Fortunately, OpenShift already provides a secure mechanism for handling sensitive data which is called Secrets. Secret objects act and are used similarly to config maps however with the difference that they are encrypted as they travel over the wire and also at rest when kept on a persistent disk. Like config maps, secrets can be injected into containers as environment variables or files on the filesystem using a temporary file-storage facility (tmpfs).
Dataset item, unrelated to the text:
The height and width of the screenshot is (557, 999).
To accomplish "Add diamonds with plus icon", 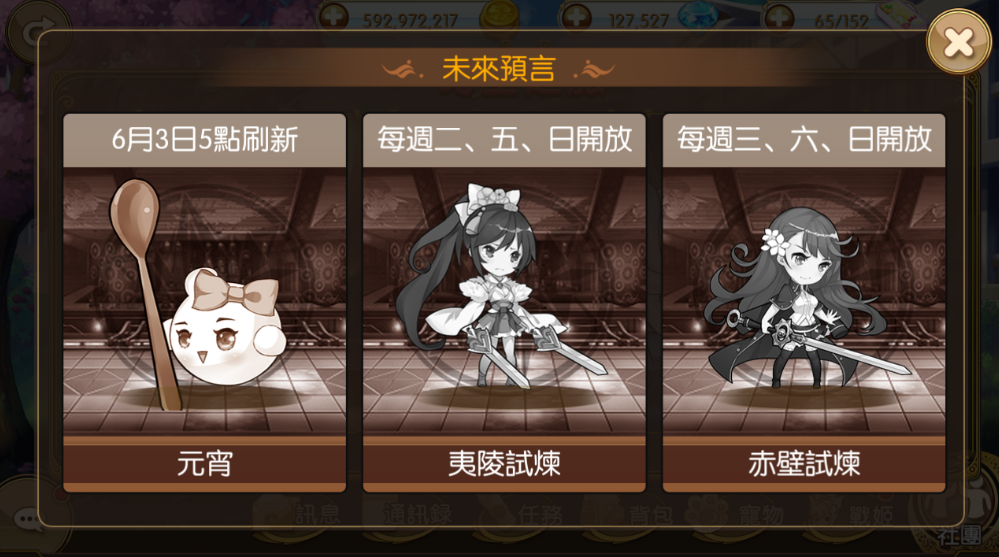I will pos(576,16).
You won’t create any secrets in this lab; however, you have already created two secrets when you created the PostgreSQL and MariaDB databases. The Database template by default stores the database credentials in a secret in the project in which it’s being created:

oc describe secret catalog-postgresql

You should have the following output:

Name:            catalog-postgresql
Namespace:       coolstore
Labels:          app=catalog
                 template=postgresql-persistent-template
Annotations:     openshift.io/generated-by=OpenShiftNewApp
                 template.openshift.io/expose-database_name={.data['database-name']}
                 template.openshift.io/expose-password={.data['database-password']}
                 template.openshift.io/expose-username={.data['database-user']}

Type:     Opaque

Data
====
database-name:        9 bytes
database-password:    7 bytes
database-user:        7 bytes

This secret has three encrypted properties defined as database-name, database-user and database-password which hold the PostgreSQL database name, username and password values. These values are injected in the PostgreSQL container as environment variables and used to initialize the database.
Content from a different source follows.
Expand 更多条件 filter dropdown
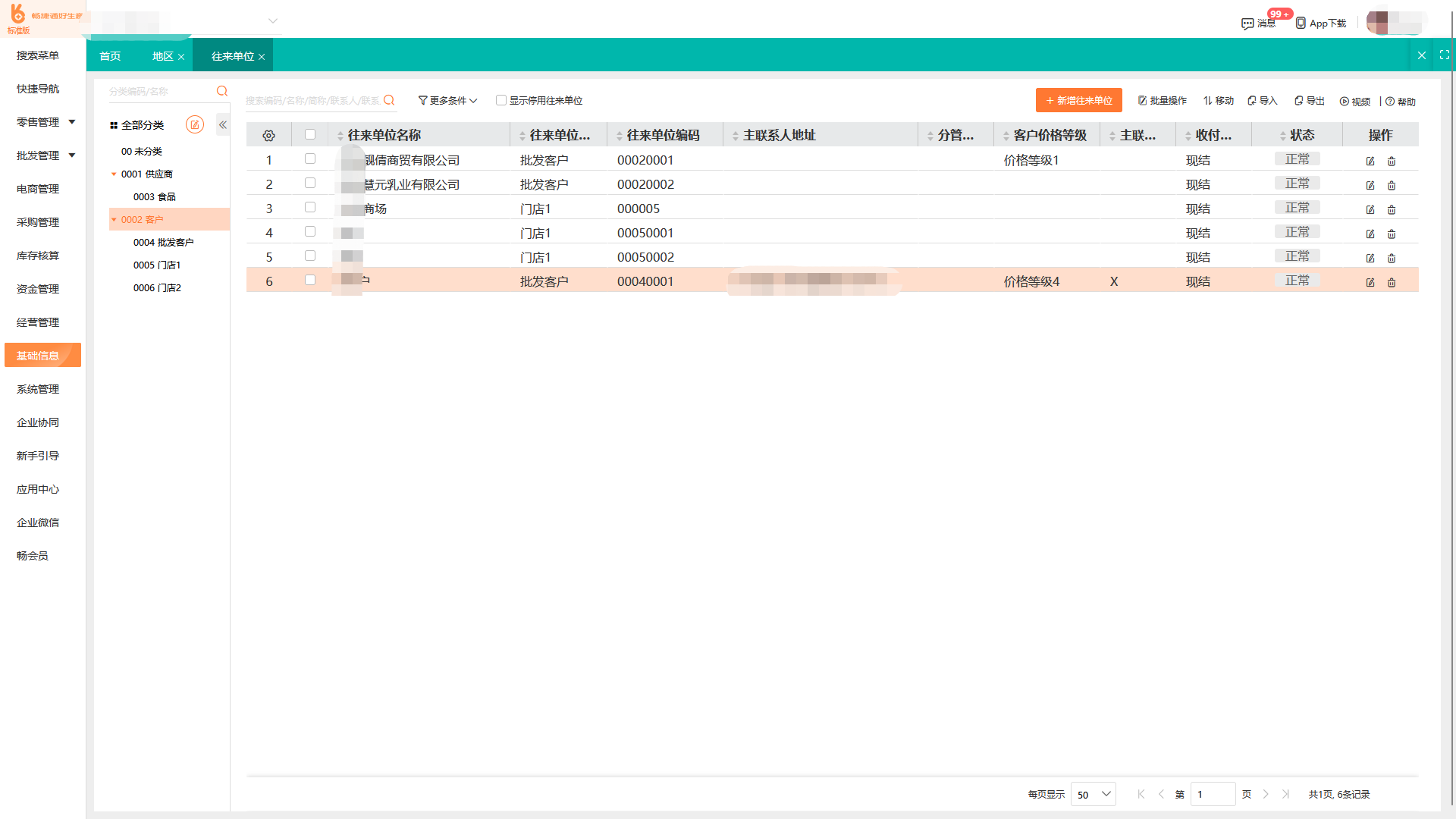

In the OpenShift Web Console, from the Developer view, click on 'DC catalog-postgresql' → 'DC catalog-postgresql' → 'Environment'. Notice the values from the secret are defined as env vars on the deployment:

Secrets as Env Vars

Test your Service (again)

Having made all those changes with adding databases and the application configuration you should now test that the Coolstore application still works. Just like you did a couple of chapters ago you need to use the toplogy display in the web console.

In the OpenShift Web Console, from the Developer view, click on the 'Open URL' icon of the Web Service

OpenShift - Web Topology

Your browser will be redirect to your Web Service running on OpenShift. You should be able to see the CoolStore application with all products and their inventory status.

CoolStore Shop

That’s all for this lab! You are ready to move on to the next lab.